On April 25, 2002, AstraZeneca’s (AZN) Faslodex (fulvestrant) was approved by the FDA (U.S. Food and Drug Administration) as a treatment option for postmenopausal women suffering with estrogen-receptor-positive locally-advanced or metastatic breast cancer. The injection was administered to patients who witnessed disease progression despite receiving anti-estrogen therapy.
On March 2, 2016, combination therapy Faslodex and palbociclib was approved by the FDA as a treatment option for women suffering with hormone-receptor-positive (or HR+) human epidermal growth factor receptor 2 negative (or HER2) metastatic breast cancer. Faslodex is already approved in about 80 countries.
The above graph shows revenues earned by Faslodex since 2013.

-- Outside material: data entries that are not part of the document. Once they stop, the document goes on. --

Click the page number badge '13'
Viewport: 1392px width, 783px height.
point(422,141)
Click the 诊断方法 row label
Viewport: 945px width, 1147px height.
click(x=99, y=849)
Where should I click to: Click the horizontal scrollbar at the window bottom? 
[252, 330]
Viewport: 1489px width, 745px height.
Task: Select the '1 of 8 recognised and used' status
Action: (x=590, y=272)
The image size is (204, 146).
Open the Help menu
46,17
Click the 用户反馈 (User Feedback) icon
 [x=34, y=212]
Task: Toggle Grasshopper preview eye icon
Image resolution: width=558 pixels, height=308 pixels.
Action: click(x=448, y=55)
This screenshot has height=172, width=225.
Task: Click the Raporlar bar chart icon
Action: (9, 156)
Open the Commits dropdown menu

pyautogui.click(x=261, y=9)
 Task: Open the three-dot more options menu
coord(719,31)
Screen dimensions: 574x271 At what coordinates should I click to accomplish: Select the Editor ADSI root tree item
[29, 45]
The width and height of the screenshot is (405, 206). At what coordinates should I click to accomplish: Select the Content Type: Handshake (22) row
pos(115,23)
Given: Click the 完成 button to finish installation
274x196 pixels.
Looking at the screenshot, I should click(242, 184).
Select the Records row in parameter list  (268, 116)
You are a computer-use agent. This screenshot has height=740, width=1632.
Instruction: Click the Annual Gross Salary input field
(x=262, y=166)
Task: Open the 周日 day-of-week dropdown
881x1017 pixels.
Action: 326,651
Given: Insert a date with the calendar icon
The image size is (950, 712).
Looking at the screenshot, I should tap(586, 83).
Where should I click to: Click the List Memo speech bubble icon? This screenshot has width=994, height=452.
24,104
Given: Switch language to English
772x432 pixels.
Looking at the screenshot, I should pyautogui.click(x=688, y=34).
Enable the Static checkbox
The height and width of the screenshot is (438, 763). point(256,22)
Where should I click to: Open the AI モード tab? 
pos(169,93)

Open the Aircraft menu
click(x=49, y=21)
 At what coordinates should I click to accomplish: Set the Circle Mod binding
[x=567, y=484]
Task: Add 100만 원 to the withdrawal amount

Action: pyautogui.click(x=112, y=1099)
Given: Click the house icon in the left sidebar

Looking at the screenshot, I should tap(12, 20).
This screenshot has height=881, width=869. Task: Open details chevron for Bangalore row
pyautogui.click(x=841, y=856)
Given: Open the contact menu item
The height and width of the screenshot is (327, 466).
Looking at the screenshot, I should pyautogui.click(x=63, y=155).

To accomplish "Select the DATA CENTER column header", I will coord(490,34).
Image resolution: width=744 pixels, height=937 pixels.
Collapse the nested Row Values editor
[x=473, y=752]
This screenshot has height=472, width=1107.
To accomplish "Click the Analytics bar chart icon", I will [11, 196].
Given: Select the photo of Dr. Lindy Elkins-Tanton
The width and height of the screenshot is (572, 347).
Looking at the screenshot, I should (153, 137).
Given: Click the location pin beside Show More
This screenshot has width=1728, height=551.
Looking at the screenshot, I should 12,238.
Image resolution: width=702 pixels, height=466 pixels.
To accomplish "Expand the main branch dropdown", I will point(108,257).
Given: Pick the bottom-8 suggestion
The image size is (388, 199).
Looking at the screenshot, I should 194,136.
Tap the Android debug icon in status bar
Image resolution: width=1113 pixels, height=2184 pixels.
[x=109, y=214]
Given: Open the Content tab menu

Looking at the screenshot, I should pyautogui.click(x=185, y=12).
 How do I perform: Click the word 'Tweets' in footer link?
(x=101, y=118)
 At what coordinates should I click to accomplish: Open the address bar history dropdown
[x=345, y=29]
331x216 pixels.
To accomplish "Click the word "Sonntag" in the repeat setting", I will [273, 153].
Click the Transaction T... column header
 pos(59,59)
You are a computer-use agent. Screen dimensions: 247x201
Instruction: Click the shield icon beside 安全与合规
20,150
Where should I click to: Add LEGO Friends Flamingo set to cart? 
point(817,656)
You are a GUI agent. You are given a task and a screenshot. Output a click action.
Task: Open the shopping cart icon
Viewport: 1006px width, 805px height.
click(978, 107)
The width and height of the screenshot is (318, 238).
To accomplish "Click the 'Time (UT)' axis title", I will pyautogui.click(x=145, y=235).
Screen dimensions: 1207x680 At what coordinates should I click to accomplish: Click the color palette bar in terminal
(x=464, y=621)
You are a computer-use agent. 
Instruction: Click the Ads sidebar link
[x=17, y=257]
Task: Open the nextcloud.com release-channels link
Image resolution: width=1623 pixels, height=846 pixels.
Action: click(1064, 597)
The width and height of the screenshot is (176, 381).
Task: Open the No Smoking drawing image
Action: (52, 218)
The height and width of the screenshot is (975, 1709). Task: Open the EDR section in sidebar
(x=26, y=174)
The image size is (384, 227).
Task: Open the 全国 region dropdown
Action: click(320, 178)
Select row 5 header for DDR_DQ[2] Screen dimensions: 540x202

Positive clinical trial data
On May 27, 2016, AstraZeneca (AZN) declared that Faslodex 500 mg (milligram) demonstrated a superior clinical profile compared to Arimidex 1 mg in FALCON, a Phase 3 trial, when administered to postmenopausal women suffering with locally advanced or metastatic HR+ breast cancer. Based on data from the FALCON trial, AstraZeneca submitted an application in Japan in 3Q16 seeking regulatory approval for Faslodex as a first-line therapy for HR+ breast cancer.
Since Arimidex is the current standard of care as a first-line therapy for HR+ breast cancer in postmenopausal women, data from the FALCON trial are expected to have a significantly strong positive impact on Faslodex’s future revenue growth. The data may also boost the share prices of AstraZeneca as well as the BLDRS Developed Markets 100 ADR ETF (ADRD). AstraZeneca makes up about 1.9% of ADRD’s total portfolio holdings.
AstraZeneca also plans to test a combination therapy of Faslodex and durvalumab for patients suffering with triple-negative breast cancer in Phase 2 trials. Faslodex may thus enable AstraZeneca to pose strong competition to other breast cancer therapy players such as Pfizer (PFE), Merck & Co. (MRK), and Eli Lilly (LLY).